骨しかないスケルトンのジョニーはそもそも鎧をしっかり着こなすことができない。
少し動くと装備が外れて勝手にずり落ちていってしまう。
「ああ、もう! ああ、もう!」
落ちる度に拾って取り付けようとするが、そのそばから別の部位が外れてしまう。
拾っては外れての動作を延々と繰り返しているだけだ。
スラモンは兜装備を被ってみたが、その重みに本体の方が耐えられず一向に持ち上げて移動することができない。
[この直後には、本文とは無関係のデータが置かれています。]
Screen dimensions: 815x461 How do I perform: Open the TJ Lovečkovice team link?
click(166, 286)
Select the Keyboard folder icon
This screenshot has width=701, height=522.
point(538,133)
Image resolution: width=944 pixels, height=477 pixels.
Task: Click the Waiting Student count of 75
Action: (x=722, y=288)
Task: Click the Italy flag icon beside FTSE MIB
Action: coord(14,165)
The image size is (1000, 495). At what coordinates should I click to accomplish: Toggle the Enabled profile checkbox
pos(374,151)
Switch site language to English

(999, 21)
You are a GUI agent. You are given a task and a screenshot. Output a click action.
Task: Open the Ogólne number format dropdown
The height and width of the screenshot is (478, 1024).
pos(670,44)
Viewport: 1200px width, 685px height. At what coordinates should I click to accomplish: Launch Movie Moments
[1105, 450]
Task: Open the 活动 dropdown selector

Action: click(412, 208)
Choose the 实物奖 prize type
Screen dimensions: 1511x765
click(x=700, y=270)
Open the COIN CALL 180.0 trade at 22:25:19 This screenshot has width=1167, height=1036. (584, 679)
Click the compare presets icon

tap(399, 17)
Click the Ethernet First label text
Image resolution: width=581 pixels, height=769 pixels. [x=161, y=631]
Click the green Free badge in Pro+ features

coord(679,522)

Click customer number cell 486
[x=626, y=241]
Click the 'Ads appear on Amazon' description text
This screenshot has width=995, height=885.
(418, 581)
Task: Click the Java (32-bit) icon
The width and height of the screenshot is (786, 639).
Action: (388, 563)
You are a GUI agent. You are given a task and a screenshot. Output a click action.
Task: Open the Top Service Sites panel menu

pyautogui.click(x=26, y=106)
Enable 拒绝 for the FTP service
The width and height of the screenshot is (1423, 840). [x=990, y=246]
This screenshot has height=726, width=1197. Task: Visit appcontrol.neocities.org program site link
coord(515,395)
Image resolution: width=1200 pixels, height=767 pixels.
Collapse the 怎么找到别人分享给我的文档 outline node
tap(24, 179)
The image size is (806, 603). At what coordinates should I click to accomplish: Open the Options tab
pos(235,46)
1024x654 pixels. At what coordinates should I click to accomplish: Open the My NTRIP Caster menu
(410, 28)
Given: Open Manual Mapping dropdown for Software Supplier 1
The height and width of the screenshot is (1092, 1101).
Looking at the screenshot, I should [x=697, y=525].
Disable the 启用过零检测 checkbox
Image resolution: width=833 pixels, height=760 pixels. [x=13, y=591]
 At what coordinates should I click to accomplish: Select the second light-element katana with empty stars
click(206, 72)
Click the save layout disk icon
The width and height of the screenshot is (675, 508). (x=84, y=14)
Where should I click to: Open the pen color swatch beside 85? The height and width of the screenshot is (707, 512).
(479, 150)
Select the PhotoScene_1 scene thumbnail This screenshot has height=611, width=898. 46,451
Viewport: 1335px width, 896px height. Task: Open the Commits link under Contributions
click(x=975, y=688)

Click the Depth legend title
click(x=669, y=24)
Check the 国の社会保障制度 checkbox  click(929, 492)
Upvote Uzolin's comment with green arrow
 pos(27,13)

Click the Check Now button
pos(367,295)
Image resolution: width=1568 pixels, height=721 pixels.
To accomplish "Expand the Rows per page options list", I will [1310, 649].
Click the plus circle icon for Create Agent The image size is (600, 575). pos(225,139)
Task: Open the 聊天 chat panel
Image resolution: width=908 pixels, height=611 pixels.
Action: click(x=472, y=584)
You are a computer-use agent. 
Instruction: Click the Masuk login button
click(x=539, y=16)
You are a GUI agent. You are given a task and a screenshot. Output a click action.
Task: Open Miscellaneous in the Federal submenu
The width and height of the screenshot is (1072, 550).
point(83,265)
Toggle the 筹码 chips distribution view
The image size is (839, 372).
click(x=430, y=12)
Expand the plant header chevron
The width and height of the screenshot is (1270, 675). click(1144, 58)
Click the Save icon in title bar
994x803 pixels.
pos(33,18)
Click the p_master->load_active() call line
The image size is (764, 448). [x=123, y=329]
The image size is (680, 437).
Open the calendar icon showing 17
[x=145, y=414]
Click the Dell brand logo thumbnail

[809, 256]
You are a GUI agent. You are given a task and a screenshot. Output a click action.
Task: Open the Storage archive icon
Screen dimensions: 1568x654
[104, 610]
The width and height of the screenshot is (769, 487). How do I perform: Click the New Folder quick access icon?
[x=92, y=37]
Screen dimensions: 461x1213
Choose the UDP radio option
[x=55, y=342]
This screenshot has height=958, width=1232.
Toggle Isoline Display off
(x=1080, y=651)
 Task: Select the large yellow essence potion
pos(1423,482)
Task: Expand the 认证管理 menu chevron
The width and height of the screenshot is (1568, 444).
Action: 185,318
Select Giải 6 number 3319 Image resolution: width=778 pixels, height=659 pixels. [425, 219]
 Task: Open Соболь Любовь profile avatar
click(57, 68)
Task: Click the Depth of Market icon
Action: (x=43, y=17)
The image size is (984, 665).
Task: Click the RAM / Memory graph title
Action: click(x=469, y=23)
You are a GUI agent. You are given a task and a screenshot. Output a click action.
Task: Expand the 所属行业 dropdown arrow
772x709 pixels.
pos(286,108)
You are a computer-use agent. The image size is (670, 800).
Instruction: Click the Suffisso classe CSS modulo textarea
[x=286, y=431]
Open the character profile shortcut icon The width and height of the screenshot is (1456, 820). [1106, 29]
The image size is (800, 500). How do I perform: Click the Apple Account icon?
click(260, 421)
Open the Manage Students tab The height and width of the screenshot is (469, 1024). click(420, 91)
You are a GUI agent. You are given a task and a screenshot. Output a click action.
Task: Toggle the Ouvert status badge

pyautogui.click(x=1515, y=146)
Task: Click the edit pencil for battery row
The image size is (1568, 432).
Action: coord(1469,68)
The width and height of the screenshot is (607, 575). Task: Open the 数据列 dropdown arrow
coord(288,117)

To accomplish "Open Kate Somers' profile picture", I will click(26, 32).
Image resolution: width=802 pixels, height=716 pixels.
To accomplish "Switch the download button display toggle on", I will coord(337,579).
不動の兜の隙間からそうっと外の様子を窺うように目を覗かせているだけだ。
こいつはヤドカリ以下だね!
そして当のアタイはかろうじてまともに鎧を装着することはできたが、着慣れていないために金属のそこかしこが肌にこすれて痛い。
すでに全身が擦り傷と血マメだらけだ。
「い、いてて……! 誰か絆創膏持ってない?」
「そんなことより着るの手伝って!」
「前があんまり見えないンだわ~」
ふざけんじゃないよ!
なんで防具を装備しただけで自滅寸前まで追いやられてんだい!
いくらレベル2のザコモンにしたってあんまりの扱いだよ!
もう戦闘力とかそういう次元でなくない!?
死にかけのアタイたちに迫るリビングメイル。
手にはこれまたブロンズ色に輝く長剣を携えている。
終わった――――!
だが、寸前のところでアタイたちの前に躍り出た者がいた。
丸盾のヒューゴだ!
振り下ろされたブロンズ剣をガチリと受け止めるヒューゴの盾!
さらにその背後からアレクシスが走り込み、そのまま飛び出して膝蹴りをお見舞いする!
倒れ込むリビングメイルと華麗に着地するアレクシス。
「あんたたち! きっと助けに来てくれるって信じてたよ……!」
思わず瞳を潤わせるアタイに向けて、アレクシスは力強い声で返事をした。
「待っていろ。お前たちを始末するのはこの敵を倒した後だ」
あれれ?
いま何か物騒なことおっしゃいませんでした……?
冗談はそのハレンチコスプレだけにしといてくださいよぉ……。
つ・づ・く
★★★★★★★★
次回予告!
絶体絶命のピンチに駆け付ける、これぞ勇者の鑑だね!
でも油断するんじゃないよ。
ヒューゴとアレクシスはどちらもタンク。
しかも相手は実体のない亡霊ときた。
さあ、どう決着をつけるのか見ものだよ!
【第75話 ゴブリンガールは鎧を担ぐ!】
ぜってぇ見てくれよな!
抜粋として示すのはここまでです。